* _DATA SECTION_:
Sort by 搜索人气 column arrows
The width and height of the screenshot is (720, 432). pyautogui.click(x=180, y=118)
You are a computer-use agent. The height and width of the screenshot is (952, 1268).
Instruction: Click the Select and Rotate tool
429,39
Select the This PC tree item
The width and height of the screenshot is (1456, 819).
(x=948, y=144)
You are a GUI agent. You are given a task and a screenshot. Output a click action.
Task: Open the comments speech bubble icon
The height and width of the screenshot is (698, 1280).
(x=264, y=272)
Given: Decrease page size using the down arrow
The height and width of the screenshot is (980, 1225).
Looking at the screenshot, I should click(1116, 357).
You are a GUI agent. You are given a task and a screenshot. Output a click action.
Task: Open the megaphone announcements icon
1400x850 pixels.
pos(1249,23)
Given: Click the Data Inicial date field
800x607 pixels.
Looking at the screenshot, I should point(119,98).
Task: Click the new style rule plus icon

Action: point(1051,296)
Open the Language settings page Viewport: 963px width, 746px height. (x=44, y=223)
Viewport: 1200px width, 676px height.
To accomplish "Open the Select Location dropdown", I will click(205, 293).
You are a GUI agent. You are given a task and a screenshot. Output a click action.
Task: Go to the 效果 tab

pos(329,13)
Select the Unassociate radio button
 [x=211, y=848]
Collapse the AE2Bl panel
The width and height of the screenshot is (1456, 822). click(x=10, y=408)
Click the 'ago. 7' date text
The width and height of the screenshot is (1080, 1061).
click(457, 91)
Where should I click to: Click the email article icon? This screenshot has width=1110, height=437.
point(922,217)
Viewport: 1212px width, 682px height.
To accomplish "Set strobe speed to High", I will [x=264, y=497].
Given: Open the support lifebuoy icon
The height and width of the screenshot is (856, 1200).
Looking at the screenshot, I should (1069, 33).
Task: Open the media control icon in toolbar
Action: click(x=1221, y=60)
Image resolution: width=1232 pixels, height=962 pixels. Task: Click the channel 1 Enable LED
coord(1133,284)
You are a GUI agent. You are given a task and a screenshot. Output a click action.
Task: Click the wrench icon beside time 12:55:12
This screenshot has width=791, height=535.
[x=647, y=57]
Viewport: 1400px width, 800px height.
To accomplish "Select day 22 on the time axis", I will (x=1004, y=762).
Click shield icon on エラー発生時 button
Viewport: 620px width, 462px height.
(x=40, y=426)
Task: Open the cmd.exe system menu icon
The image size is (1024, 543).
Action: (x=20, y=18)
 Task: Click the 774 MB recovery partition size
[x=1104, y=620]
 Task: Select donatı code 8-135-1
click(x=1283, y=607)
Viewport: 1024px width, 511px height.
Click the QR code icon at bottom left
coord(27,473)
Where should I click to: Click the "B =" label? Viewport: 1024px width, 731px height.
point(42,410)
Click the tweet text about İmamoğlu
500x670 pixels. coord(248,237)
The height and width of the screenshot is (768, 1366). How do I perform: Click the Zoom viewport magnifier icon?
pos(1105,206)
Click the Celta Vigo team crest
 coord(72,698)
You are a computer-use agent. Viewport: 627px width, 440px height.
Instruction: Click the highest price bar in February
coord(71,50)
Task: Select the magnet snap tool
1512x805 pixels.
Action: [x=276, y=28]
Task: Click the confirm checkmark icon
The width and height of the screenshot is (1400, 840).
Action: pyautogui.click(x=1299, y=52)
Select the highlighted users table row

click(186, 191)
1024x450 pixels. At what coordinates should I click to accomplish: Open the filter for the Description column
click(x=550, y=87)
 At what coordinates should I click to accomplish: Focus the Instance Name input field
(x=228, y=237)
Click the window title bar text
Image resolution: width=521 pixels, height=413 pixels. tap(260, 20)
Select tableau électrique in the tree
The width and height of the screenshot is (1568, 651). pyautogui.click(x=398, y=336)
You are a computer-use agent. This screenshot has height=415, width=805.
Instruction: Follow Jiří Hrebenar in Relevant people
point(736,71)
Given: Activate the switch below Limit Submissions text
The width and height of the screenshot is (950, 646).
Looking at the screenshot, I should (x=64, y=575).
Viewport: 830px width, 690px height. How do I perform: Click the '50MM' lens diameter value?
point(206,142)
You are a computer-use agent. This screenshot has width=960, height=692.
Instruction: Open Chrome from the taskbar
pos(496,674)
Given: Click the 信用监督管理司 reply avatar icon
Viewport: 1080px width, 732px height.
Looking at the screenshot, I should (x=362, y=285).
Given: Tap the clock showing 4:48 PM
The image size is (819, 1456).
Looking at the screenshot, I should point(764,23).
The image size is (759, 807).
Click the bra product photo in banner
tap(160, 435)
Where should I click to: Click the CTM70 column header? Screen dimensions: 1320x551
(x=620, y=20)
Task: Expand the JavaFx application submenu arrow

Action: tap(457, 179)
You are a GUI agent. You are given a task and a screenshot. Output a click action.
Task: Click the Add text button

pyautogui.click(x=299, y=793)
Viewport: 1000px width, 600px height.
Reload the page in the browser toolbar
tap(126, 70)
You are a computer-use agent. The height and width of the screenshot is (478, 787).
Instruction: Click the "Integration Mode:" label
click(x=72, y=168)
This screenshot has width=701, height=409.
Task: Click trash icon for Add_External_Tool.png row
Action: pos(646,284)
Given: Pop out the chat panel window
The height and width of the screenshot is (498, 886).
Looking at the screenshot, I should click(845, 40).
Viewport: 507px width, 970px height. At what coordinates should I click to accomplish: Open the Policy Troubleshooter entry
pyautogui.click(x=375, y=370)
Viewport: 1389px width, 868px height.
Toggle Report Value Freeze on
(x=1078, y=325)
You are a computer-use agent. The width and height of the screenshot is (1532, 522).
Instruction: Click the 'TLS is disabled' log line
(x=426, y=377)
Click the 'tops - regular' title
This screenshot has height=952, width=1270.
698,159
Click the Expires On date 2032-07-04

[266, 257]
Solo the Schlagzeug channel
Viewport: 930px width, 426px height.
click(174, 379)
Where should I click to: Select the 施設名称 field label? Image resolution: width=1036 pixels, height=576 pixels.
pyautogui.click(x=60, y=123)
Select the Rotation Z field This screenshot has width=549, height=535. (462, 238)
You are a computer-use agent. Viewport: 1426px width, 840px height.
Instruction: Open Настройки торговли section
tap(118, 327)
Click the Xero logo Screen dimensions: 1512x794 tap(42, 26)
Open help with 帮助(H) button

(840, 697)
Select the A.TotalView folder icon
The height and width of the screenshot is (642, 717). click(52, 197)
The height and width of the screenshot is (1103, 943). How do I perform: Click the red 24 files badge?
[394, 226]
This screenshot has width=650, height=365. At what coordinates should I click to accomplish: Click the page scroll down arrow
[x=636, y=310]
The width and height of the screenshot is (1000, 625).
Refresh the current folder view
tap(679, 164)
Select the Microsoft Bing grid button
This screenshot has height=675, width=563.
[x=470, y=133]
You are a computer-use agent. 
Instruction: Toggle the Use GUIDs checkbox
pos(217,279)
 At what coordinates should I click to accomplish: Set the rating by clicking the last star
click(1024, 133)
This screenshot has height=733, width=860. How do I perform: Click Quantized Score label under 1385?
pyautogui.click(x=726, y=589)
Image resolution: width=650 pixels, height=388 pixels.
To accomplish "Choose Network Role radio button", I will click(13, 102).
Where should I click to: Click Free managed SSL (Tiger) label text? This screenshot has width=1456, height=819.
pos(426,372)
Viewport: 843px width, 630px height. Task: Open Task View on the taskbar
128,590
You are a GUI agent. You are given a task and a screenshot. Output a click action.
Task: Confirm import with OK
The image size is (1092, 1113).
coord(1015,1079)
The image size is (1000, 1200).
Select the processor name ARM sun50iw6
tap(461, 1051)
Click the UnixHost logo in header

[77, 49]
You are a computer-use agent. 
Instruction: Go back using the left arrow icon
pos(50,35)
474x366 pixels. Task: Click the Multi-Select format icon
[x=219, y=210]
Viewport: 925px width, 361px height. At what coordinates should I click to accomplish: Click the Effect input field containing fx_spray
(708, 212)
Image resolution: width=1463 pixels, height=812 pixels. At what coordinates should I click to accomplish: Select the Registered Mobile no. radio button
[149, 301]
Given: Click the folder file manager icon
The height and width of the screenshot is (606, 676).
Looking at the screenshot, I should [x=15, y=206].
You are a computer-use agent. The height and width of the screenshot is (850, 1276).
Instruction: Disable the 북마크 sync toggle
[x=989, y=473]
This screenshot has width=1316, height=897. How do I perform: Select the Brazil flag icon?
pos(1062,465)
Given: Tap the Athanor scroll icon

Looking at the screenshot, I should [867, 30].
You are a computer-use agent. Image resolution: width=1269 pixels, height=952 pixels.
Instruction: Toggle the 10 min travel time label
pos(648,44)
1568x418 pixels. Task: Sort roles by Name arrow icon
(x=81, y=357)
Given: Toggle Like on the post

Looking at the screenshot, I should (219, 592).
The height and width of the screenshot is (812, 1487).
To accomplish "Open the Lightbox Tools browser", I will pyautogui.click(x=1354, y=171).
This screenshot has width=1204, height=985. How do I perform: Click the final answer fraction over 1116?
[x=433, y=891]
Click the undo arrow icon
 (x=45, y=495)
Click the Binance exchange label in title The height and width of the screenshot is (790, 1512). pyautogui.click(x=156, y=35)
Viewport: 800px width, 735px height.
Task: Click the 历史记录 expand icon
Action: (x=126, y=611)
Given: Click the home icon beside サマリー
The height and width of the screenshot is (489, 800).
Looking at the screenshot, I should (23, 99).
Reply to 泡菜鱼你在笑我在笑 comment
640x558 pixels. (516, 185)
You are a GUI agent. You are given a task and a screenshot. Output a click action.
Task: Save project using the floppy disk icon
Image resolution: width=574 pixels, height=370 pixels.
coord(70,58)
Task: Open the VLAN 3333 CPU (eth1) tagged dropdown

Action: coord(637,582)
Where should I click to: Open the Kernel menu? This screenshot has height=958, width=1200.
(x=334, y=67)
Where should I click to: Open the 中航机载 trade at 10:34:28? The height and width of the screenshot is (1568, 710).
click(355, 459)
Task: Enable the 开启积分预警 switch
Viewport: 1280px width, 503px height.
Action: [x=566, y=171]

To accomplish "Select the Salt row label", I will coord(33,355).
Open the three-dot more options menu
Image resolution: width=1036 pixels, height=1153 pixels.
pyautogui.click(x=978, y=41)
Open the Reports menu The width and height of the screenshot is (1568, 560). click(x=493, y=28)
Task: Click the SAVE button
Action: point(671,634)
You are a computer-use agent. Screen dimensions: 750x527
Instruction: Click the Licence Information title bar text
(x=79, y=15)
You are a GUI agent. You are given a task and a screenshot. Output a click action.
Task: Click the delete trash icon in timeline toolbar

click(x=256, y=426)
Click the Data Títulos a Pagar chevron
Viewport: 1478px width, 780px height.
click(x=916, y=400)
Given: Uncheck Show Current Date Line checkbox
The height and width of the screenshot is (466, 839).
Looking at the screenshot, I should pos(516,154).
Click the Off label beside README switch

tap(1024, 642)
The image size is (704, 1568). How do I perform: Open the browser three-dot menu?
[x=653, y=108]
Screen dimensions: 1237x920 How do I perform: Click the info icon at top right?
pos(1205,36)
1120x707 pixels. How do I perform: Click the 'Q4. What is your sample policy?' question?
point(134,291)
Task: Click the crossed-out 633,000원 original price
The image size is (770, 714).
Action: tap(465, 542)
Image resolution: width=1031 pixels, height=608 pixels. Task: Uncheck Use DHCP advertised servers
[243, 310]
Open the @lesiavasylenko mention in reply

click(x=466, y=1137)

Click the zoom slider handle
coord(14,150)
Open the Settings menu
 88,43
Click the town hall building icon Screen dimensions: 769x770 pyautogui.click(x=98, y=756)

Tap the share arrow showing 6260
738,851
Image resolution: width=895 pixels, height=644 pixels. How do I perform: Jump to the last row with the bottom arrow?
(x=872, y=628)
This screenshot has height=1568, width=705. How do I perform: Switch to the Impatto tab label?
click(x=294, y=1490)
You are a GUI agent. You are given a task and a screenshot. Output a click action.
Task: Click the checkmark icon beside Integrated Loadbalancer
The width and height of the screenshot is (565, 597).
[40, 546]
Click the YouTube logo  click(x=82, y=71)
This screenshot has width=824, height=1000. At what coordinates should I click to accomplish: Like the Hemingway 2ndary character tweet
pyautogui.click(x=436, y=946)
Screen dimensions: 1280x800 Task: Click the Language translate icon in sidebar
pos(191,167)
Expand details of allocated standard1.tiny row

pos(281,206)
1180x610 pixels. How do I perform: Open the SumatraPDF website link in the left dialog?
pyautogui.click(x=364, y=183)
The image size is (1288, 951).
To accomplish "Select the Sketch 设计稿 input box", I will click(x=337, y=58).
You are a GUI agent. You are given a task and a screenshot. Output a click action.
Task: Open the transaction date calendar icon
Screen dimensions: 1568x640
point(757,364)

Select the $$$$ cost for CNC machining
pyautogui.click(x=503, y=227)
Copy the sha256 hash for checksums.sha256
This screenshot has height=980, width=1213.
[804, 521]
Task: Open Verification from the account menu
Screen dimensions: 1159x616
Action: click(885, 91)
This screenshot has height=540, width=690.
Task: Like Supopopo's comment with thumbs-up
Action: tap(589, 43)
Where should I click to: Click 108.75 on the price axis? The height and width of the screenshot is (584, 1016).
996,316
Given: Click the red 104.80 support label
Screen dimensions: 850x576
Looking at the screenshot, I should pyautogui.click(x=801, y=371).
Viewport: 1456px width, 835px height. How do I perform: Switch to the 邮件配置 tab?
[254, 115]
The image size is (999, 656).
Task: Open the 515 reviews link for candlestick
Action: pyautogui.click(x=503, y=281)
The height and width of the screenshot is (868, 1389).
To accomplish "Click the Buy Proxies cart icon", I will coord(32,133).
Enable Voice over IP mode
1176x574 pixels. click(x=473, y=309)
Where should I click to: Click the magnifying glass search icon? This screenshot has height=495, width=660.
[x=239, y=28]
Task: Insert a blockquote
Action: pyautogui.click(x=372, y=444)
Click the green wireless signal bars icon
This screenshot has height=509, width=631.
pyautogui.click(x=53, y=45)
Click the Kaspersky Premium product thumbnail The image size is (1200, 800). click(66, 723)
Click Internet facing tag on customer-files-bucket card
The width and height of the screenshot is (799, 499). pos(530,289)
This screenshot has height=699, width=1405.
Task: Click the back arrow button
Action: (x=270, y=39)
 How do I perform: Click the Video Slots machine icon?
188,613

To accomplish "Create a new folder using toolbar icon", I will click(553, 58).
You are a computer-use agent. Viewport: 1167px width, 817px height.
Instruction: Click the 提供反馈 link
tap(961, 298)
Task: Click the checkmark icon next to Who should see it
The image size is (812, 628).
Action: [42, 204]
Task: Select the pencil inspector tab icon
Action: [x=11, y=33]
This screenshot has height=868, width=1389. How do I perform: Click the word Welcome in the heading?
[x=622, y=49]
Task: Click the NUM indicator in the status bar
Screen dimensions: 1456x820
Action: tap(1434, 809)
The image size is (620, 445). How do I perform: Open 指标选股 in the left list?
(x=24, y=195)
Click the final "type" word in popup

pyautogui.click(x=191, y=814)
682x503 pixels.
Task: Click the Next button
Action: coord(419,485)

* _WHAT YOU SHOULD DO_: In the listing, return each line containing the string "support".

* _WRITTEN SOLUTION_:
Given: Open the support lifebuoy icon
Given: Click the red 104.80 support label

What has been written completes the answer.